**Work item:**
Each line from the one containing "Viewport: 1568px width, 783px height." through the end of the data must be retyped exactly, and no other line.

Exercise data START

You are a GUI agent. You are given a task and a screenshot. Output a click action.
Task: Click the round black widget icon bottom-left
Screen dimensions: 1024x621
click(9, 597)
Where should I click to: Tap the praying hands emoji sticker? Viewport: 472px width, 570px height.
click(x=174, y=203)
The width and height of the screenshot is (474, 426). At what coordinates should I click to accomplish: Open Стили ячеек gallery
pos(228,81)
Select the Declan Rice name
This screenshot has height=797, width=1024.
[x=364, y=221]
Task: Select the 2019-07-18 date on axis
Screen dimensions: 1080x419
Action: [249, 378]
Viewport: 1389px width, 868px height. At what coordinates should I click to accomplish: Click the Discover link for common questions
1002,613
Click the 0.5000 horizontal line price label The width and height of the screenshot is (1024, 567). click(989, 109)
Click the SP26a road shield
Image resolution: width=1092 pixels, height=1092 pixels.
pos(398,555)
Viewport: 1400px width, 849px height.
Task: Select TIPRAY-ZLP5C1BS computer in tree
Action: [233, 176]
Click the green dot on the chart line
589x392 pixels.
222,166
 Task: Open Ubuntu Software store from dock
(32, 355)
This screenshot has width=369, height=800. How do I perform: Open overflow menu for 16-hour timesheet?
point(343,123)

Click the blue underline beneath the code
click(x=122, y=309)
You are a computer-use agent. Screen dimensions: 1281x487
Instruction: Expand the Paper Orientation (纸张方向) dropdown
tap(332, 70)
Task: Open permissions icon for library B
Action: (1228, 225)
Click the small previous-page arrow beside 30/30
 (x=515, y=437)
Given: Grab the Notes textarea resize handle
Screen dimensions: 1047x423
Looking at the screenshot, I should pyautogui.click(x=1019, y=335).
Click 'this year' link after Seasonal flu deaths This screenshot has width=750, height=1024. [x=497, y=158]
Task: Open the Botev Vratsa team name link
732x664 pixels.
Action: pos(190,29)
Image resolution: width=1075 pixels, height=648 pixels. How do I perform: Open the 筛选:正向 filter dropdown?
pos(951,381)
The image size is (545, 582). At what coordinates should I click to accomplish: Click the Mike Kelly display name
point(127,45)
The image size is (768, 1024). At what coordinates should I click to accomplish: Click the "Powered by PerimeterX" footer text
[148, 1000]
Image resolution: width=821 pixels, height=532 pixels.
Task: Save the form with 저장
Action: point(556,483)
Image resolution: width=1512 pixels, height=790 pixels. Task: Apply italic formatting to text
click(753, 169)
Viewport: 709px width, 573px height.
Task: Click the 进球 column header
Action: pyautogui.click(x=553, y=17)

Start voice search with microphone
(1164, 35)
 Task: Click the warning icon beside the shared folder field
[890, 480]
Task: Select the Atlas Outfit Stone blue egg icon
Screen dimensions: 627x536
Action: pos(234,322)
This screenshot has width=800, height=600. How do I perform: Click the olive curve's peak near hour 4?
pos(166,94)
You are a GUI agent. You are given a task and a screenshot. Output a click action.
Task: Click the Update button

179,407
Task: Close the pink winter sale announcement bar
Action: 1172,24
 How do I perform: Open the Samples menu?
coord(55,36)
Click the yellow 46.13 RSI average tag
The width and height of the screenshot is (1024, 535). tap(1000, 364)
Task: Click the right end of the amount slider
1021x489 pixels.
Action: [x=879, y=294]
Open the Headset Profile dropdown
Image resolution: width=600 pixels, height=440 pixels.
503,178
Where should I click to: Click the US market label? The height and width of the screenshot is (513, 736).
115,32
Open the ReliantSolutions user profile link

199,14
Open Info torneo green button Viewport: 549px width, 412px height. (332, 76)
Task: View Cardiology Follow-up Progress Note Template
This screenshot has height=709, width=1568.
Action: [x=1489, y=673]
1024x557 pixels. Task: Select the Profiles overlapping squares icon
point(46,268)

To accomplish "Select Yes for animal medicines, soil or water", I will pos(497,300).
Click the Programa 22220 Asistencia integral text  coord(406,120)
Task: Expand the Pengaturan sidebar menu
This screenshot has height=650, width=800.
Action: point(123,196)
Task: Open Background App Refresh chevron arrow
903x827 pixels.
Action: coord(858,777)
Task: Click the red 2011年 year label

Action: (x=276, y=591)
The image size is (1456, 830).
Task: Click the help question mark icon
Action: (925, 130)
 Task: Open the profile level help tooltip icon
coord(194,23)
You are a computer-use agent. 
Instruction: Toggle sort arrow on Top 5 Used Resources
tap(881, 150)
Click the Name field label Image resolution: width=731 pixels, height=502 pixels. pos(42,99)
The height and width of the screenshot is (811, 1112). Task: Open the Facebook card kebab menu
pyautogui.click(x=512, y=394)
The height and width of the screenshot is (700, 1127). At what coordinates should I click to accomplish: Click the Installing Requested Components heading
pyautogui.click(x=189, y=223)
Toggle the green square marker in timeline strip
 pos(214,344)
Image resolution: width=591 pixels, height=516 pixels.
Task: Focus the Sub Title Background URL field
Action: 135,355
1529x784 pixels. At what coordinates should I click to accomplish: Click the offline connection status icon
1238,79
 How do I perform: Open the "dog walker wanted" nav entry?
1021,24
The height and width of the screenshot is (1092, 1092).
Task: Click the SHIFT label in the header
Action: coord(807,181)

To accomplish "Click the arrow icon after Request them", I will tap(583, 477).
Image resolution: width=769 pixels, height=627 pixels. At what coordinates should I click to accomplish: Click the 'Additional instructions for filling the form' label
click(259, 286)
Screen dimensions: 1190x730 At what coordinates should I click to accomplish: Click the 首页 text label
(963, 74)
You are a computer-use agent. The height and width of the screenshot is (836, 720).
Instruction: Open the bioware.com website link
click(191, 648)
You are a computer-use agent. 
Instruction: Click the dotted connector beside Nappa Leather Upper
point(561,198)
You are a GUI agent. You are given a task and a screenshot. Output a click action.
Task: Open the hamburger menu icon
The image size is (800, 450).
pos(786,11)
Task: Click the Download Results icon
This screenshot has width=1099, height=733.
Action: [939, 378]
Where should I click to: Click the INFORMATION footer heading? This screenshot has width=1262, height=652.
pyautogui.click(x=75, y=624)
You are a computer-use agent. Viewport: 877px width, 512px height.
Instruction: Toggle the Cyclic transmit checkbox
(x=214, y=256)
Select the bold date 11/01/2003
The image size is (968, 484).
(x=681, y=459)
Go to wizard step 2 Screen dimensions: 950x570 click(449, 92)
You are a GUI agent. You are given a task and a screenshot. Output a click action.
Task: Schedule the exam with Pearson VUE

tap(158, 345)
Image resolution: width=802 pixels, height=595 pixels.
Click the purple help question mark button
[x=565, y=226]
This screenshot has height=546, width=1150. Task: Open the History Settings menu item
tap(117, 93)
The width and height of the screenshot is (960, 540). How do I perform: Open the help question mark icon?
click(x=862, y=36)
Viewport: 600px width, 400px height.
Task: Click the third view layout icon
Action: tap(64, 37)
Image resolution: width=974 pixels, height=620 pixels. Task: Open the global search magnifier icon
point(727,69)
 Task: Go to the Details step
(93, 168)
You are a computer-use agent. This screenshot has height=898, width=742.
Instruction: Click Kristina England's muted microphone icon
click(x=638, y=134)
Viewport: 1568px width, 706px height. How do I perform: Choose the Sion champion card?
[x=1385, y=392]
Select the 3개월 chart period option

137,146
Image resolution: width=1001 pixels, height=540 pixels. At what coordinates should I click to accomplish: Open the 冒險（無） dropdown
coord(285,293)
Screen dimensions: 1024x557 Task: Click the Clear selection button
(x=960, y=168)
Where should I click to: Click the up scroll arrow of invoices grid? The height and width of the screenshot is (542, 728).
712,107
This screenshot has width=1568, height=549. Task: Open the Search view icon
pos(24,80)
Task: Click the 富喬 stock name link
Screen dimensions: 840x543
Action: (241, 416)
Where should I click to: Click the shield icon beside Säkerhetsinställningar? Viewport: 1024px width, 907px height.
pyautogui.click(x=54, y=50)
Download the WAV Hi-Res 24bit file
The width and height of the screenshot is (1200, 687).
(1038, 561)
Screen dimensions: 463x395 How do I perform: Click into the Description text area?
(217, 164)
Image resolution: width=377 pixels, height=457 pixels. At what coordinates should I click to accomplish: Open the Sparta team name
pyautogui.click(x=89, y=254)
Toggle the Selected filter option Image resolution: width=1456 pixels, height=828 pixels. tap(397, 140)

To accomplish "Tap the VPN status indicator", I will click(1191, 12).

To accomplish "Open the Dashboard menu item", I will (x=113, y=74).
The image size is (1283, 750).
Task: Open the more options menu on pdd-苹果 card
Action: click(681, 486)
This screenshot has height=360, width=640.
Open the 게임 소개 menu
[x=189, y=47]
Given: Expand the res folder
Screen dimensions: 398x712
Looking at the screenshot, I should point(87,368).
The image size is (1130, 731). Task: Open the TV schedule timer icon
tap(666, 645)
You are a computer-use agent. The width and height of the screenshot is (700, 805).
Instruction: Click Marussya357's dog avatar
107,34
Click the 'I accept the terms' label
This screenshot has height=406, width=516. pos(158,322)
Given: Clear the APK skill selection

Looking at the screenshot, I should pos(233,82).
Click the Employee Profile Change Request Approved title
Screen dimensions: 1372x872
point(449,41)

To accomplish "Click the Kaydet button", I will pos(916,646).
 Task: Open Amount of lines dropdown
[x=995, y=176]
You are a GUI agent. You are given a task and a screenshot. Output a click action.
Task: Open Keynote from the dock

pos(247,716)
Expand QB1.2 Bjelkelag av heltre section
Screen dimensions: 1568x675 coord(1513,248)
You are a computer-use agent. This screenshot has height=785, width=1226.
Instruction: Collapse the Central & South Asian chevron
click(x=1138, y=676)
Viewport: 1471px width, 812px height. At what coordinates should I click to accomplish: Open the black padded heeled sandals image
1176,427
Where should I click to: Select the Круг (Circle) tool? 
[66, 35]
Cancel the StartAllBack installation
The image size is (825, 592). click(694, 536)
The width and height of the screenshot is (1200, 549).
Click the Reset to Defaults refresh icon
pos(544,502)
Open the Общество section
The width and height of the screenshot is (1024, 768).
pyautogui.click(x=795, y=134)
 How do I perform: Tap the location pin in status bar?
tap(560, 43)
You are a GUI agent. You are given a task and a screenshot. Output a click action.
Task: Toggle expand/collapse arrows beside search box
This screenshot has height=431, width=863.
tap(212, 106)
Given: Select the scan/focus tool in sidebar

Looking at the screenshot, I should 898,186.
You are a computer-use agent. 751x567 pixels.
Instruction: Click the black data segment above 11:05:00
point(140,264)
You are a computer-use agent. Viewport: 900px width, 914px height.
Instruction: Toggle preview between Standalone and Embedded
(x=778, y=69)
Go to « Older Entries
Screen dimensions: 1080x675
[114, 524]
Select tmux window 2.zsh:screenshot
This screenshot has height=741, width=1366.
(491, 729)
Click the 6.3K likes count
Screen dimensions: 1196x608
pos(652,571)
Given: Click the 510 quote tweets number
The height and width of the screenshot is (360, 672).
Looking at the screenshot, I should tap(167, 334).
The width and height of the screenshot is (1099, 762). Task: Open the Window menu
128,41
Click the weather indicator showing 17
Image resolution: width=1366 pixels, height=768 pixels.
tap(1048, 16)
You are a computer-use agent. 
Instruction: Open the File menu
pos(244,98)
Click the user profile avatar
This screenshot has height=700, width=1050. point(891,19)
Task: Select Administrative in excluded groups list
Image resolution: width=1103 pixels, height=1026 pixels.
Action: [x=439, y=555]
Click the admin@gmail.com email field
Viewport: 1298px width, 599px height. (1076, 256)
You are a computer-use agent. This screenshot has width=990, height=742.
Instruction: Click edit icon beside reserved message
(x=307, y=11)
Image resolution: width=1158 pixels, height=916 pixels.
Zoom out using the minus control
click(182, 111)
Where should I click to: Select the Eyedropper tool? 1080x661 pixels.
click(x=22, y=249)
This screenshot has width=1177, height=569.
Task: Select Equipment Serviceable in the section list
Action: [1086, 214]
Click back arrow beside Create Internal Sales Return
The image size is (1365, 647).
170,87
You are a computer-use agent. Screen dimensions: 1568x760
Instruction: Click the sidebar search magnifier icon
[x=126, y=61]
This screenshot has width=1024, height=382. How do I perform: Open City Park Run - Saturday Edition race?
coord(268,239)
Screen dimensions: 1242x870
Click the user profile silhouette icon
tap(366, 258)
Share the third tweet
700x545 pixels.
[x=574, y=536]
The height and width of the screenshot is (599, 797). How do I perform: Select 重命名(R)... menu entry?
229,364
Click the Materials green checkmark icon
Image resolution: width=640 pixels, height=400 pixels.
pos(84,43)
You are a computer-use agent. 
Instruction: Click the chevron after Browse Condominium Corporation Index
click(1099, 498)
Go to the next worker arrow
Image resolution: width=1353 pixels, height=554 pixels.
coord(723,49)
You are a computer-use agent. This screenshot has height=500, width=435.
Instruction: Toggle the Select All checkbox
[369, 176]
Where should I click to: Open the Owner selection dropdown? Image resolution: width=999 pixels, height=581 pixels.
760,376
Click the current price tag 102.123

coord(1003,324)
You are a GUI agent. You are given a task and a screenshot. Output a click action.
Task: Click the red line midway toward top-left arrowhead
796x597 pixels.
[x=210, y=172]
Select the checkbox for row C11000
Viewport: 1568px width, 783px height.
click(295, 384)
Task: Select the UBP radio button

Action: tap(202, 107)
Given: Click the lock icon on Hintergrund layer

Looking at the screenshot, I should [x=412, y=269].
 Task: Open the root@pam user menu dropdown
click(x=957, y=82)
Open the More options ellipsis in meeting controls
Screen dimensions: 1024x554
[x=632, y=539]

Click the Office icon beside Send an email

Exercise data END

**Task response:**
Viewport: 1568px width, 783px height.
click(295, 384)
Task: Select the UBP radio button

Action: tap(202, 107)
Given: Click the lock icon on Hintergrund layer

Looking at the screenshot, I should [x=412, y=269].
 Task: Open the root@pam user menu dropdown
click(x=957, y=82)
Open the More options ellipsis in meeting controls
Screen dimensions: 1024x554
[x=632, y=539]

Click the Office icon beside Send an email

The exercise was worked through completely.